La Stampa, 10 maggio 2018
Elogio della cicoria selvatica
Il tarassaco è sublimato da bottone a soffione. Quest’anno il caldo improvviso che, in un’era orfana di mezze stagioni, ha incalzato dappresso il gelo invernale, in meno di una settimana, ha spinto le erbe spontanee dei prati dalla gemma al seme. Orfano del tenerume primaverile, mastico con stizza le foglie tenaci del dente di leone, rimpiangendo i giovani virgulti quando facciano capolino timidi sotto alla neve disciolta dai primi tepori di maggio.
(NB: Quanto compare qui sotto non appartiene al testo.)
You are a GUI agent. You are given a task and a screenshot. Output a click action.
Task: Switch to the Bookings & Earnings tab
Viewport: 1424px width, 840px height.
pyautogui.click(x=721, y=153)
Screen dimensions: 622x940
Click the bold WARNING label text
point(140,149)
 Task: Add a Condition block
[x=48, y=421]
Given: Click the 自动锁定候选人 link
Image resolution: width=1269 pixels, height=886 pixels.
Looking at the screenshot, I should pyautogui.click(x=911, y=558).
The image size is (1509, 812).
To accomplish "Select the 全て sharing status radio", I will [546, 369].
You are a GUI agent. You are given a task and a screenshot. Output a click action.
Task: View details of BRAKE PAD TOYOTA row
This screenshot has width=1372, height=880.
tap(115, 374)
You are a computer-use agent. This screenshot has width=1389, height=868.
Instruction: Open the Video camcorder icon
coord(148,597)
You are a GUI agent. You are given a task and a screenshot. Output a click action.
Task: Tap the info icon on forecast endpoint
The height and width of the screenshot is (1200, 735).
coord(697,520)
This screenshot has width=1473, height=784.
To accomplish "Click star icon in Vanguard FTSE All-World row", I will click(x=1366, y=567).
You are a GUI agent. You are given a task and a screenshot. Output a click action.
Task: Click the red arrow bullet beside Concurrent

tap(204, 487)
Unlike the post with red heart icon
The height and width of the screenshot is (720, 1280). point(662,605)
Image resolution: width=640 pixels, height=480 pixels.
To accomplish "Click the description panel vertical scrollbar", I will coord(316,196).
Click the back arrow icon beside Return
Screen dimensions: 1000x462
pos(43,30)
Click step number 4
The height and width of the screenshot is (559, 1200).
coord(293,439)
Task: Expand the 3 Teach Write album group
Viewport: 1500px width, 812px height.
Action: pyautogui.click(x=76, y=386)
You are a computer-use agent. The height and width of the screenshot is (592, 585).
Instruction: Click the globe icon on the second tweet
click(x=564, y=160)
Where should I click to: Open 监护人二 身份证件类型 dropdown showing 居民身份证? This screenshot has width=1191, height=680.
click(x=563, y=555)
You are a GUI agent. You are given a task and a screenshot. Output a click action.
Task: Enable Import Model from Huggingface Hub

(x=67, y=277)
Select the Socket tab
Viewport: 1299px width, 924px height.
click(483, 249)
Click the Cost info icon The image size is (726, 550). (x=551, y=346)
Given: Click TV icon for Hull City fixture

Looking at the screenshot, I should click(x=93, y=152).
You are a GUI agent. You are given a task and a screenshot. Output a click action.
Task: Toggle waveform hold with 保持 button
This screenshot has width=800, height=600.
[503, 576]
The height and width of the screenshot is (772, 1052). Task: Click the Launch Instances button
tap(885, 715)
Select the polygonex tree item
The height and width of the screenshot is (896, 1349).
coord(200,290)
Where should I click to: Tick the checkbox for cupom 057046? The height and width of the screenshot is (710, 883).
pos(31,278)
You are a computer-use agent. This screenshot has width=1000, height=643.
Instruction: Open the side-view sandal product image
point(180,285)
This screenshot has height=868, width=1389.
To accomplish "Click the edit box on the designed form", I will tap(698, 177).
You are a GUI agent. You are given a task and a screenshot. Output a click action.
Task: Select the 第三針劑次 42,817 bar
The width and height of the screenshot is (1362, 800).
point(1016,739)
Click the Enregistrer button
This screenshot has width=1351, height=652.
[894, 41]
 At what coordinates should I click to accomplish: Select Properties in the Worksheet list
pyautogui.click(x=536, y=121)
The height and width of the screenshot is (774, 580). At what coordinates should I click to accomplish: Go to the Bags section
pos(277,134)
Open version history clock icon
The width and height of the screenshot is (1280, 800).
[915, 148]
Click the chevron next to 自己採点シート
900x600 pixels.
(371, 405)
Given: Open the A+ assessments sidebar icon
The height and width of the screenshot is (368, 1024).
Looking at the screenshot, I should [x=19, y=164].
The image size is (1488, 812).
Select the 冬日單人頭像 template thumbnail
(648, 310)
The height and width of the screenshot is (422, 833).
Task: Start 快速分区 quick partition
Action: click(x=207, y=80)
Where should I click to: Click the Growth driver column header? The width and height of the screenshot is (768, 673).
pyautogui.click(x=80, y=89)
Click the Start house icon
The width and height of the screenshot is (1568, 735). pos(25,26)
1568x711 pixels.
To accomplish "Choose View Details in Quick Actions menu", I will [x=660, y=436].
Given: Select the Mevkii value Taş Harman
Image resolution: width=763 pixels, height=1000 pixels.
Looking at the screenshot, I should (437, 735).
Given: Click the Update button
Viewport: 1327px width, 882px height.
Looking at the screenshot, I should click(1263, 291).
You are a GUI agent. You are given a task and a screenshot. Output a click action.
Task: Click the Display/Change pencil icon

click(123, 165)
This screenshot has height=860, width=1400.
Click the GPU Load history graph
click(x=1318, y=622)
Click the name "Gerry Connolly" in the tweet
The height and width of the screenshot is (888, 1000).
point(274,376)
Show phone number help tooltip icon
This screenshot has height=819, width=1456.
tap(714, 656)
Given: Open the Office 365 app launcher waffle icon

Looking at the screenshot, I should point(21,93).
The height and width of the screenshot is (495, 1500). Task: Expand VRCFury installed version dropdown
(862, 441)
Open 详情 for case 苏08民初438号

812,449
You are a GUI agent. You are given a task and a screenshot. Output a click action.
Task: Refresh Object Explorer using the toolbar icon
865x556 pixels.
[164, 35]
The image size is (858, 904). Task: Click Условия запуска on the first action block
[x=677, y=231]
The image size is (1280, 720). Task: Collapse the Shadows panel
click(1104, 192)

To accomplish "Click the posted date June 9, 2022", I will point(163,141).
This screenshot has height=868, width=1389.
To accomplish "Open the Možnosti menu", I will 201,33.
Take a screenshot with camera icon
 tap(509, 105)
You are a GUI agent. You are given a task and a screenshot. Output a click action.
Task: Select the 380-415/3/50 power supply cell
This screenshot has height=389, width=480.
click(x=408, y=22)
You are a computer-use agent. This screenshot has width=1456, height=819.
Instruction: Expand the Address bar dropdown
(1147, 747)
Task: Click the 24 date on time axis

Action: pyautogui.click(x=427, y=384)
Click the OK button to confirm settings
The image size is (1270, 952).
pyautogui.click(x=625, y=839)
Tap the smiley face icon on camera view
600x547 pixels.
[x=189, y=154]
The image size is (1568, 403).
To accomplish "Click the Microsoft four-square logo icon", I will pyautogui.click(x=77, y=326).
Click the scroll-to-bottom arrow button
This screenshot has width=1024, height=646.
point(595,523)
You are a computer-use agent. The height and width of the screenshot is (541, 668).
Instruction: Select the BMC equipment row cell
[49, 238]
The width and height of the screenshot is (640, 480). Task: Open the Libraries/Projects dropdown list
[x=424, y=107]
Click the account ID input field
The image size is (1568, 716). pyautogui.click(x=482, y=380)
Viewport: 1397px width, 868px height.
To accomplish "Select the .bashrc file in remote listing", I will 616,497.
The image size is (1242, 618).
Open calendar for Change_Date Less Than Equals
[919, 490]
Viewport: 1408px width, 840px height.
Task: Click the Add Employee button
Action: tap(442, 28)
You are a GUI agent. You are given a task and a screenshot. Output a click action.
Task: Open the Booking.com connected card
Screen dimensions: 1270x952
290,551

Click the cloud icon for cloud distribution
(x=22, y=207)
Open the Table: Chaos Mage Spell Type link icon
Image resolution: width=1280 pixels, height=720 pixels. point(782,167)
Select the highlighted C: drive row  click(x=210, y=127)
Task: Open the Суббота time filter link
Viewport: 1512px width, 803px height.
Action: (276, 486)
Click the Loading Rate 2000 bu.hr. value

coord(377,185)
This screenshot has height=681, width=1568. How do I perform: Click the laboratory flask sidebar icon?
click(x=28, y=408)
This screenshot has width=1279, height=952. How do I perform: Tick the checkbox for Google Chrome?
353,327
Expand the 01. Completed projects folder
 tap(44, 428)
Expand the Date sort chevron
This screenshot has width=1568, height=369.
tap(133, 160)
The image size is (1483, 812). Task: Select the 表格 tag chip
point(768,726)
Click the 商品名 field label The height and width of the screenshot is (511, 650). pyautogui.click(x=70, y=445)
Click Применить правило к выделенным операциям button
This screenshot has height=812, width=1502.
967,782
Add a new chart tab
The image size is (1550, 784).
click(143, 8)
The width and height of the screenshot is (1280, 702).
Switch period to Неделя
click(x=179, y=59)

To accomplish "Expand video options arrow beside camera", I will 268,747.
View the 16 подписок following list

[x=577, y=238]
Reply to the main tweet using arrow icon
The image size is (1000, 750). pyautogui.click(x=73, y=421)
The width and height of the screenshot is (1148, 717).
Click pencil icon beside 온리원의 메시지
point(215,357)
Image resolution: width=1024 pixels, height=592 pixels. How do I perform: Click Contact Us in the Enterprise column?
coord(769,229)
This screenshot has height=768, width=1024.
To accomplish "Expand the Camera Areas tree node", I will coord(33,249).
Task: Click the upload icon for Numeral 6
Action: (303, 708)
Questa cicoria selvatica dal fiore eliantico che, come il girasole, fratello maggiore provenzale, segue il sole, è depurativa, colagoga, epatotonica e rinfrescante, dopo le libagioni invernali a base di burri, strutti, lardi e soffritti. Stordisce di bontà se consumata cruda, accompagnata a cipolle nuove, ma già in globo, bollite in acqua acidulata e di molto sale e uova barzotte di galline corritrici, che si cibino solo di germogli, lombrichi e semi di granaglie neglette dalla mietitura. Due prese di fiore di sale di scoglio, un cucchiaio di aceto vecchio di botte, menta e piantaggine in germoglio e olio di dicembre accompagnano con dolcezza un piatto della rinascita che le punte dell’asparagina di campo, raccolta sotto agli ulivi, arricchiscono di amarostico brivido per una forchettata di diuretica, depurativa voluttà. Ma al clima, come al cuore, non si può far ammenda né opposizione, se non accoglierne i doni, quando li porti. In insalata finiranno allora i precoci pomodori, già fragranti di estate ventura.